**WORK TO DO:** Please quote word for word the lines of the data from the line containing "Image resolution: width=786" through the line containing "pyautogui.click(x=71, y=21)", both lines included.

**Records of locating words and elements:**
####################

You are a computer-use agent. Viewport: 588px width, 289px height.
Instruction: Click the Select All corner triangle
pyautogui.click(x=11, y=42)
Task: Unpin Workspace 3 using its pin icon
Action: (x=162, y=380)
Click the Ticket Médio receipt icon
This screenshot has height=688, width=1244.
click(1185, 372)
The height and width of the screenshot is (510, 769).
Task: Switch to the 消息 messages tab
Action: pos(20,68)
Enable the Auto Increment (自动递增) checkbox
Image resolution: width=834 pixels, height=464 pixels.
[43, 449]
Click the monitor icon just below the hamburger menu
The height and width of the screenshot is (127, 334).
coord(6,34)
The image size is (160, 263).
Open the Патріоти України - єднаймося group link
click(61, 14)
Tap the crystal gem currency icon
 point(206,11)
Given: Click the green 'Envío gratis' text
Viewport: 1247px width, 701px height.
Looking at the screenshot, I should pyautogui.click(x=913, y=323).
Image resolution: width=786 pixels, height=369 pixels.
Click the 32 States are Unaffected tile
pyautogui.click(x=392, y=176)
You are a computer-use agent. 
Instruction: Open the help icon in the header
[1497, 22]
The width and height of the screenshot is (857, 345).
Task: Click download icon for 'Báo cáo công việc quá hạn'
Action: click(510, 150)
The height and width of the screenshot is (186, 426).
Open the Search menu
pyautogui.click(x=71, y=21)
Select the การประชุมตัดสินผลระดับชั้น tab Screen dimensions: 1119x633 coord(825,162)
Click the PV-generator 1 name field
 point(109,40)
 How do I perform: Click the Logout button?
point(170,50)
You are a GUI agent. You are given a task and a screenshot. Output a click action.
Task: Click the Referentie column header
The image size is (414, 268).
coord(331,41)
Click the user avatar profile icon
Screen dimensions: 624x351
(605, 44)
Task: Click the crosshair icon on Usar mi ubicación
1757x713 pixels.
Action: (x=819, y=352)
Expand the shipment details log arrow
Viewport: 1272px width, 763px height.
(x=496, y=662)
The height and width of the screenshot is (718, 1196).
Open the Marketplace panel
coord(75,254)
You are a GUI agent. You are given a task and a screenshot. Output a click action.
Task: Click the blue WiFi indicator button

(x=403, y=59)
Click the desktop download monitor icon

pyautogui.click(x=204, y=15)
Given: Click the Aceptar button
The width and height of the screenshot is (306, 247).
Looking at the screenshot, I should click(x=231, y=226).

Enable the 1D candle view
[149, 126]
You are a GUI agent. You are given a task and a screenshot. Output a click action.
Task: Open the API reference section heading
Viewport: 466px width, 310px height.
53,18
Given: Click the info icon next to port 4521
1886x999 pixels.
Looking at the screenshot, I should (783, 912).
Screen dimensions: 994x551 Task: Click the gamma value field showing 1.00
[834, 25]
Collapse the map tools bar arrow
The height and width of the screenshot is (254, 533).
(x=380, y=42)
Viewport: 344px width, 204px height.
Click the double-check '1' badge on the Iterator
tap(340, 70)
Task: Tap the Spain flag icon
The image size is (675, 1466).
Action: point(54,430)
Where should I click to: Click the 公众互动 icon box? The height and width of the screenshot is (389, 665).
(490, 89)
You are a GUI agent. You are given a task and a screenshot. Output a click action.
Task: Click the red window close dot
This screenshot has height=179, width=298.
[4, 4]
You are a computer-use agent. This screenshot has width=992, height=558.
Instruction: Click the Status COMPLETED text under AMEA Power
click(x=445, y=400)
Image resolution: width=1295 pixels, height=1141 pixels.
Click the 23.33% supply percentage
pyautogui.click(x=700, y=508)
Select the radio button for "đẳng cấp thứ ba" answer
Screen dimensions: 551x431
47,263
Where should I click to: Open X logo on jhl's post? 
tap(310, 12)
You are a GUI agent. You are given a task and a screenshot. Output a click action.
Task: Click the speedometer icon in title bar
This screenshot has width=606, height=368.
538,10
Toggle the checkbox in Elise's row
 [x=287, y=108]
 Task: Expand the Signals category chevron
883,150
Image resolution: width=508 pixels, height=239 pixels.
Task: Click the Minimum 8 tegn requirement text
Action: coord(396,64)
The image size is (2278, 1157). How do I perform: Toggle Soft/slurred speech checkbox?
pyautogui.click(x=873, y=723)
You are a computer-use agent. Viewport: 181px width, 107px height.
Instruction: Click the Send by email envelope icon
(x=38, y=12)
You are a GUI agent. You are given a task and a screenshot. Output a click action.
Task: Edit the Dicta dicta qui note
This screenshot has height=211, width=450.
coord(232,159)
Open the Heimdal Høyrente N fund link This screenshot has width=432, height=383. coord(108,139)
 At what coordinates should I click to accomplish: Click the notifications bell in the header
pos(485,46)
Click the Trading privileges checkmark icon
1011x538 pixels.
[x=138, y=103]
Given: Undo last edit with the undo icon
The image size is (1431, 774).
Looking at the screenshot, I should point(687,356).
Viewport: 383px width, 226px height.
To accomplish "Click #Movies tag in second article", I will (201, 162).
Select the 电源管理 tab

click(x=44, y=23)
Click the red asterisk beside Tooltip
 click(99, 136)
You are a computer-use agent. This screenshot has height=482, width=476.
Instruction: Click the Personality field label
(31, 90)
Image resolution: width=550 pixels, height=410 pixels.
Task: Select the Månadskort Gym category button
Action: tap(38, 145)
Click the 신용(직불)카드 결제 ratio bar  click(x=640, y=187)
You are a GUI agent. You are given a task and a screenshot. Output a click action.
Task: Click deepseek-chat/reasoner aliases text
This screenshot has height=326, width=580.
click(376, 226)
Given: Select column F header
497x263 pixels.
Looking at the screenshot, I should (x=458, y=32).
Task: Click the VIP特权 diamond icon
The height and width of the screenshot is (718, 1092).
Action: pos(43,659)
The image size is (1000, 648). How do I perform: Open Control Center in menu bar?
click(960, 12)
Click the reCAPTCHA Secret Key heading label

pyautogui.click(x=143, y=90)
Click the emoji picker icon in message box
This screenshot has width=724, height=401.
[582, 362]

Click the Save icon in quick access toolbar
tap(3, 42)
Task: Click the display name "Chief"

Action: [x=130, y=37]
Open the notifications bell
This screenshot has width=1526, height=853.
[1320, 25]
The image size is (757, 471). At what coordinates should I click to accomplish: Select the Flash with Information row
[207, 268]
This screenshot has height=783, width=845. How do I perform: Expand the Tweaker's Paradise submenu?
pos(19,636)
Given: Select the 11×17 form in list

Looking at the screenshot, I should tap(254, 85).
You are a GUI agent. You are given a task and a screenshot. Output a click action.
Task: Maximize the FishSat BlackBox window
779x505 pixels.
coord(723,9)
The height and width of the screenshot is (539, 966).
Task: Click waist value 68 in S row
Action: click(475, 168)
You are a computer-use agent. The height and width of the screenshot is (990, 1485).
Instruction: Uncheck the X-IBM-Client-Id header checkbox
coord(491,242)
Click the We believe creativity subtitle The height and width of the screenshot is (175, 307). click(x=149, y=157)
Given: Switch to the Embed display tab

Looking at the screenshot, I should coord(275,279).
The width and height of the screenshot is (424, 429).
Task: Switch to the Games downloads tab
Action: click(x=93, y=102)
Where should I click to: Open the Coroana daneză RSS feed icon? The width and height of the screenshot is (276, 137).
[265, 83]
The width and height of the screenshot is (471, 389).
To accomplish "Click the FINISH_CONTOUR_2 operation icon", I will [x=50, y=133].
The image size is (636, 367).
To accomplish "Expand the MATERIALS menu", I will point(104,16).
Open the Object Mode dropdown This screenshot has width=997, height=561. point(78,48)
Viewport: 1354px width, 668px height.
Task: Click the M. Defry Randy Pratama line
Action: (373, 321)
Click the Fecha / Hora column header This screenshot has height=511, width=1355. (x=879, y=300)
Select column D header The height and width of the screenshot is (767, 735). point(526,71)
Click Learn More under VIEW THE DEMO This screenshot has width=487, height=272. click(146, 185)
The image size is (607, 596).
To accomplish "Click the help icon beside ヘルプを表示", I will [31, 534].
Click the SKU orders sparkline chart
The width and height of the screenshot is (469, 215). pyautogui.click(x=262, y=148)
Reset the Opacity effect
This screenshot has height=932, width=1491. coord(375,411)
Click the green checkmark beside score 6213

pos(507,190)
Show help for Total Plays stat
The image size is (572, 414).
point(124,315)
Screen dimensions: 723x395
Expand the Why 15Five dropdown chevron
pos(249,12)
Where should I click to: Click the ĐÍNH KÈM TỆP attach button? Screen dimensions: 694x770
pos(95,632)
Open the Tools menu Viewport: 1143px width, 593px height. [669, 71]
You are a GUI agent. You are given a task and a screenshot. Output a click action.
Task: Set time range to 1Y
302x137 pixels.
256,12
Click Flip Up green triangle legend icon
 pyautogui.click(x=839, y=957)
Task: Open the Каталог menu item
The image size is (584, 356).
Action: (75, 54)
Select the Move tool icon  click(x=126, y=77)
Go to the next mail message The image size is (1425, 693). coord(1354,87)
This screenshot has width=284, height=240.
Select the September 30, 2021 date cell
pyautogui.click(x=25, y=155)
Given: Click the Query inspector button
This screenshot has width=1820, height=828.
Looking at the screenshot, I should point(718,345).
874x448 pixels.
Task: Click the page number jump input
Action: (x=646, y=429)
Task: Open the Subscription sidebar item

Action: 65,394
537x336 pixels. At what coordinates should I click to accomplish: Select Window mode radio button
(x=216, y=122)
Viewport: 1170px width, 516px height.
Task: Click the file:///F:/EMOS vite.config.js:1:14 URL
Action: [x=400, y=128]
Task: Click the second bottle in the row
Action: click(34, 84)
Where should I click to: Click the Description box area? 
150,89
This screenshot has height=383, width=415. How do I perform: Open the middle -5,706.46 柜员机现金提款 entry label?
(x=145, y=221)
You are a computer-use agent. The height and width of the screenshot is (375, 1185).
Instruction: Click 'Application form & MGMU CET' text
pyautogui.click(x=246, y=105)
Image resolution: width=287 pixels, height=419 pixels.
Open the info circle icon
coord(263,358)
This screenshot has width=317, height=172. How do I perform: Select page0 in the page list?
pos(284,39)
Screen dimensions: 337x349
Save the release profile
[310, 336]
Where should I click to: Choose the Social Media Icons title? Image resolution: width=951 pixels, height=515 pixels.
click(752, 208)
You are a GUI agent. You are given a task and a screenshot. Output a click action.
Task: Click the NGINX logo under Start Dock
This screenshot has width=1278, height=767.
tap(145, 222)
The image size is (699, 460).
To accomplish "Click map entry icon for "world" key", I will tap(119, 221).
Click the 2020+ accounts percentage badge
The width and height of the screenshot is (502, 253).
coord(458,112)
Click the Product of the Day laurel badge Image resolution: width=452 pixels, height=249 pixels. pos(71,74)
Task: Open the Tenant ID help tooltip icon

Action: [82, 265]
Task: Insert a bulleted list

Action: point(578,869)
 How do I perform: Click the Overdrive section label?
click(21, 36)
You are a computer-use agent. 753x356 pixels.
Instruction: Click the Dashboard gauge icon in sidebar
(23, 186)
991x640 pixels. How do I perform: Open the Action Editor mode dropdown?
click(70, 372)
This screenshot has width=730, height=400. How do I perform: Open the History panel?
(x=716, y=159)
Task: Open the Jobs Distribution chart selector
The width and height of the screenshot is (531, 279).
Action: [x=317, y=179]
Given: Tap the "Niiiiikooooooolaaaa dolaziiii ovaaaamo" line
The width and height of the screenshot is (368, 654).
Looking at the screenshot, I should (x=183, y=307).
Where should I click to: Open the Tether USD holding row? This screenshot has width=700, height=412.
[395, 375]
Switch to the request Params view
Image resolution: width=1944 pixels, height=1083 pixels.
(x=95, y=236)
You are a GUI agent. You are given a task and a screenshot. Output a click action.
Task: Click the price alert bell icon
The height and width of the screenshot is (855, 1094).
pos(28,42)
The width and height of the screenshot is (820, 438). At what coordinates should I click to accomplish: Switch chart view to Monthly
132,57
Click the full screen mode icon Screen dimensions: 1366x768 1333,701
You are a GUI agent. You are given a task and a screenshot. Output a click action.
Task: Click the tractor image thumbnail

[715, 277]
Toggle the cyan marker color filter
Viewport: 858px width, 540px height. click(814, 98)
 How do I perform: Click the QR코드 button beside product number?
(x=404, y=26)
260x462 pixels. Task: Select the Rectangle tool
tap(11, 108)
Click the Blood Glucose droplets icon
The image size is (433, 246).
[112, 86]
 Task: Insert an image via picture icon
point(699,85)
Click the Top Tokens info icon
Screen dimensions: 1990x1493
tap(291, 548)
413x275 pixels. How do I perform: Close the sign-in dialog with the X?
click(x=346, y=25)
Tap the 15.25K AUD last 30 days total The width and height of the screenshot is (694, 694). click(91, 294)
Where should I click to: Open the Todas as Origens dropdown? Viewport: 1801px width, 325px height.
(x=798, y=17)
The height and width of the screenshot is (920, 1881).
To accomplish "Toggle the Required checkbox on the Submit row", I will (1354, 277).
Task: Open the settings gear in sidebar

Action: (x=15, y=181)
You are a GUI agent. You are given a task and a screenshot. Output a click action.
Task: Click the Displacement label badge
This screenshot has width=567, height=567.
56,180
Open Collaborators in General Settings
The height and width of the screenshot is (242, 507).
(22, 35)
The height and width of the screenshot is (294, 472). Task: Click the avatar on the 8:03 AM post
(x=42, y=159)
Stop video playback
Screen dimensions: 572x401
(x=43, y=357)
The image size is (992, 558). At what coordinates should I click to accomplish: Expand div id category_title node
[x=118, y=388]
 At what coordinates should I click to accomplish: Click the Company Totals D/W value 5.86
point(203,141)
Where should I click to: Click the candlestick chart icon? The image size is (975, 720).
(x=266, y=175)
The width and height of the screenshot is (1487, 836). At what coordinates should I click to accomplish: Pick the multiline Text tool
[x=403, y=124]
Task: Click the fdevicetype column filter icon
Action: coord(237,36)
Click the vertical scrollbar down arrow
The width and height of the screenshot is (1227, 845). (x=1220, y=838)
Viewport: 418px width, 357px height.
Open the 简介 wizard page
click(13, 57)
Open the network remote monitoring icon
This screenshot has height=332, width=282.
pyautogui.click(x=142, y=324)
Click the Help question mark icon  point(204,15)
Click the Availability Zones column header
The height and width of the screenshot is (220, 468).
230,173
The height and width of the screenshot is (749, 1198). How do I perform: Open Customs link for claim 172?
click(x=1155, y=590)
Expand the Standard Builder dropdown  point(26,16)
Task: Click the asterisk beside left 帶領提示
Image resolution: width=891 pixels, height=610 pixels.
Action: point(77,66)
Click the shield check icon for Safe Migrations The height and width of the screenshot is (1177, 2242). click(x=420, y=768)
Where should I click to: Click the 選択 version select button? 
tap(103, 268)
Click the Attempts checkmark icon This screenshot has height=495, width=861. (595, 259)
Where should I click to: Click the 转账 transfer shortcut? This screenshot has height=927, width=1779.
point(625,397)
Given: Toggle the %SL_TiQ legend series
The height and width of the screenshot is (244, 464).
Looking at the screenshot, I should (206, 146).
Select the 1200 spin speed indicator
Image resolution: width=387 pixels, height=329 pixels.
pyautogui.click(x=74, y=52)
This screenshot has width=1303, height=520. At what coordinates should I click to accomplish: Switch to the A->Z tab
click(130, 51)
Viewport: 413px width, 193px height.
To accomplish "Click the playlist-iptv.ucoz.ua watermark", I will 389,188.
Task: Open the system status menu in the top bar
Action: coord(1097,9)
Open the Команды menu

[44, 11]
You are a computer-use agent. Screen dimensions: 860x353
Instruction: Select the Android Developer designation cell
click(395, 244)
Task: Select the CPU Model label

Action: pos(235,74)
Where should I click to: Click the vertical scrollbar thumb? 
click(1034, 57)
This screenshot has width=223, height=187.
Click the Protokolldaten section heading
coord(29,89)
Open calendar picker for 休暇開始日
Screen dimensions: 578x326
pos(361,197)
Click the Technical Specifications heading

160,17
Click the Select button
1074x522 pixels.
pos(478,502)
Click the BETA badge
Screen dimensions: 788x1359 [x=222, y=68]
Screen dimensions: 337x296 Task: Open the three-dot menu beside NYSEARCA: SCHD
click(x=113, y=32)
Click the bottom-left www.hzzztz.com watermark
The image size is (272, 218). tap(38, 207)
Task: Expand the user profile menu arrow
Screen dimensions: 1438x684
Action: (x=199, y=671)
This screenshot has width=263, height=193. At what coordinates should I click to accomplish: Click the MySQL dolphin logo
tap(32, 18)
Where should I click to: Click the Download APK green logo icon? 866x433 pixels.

####################

**COMPLETED EXERCISE:**
Image resolution: width=786 pixels, height=369 pixels.
Click the 32 States are Unaffected tile
pyautogui.click(x=392, y=176)
You are a computer-use agent. 
Instruction: Open the help icon in the header
[1497, 22]
The width and height of the screenshot is (857, 345).
Task: Click download icon for 'Báo cáo công việc quá hạn'
Action: click(510, 150)
The height and width of the screenshot is (186, 426).
Open the Search menu
pyautogui.click(x=71, y=21)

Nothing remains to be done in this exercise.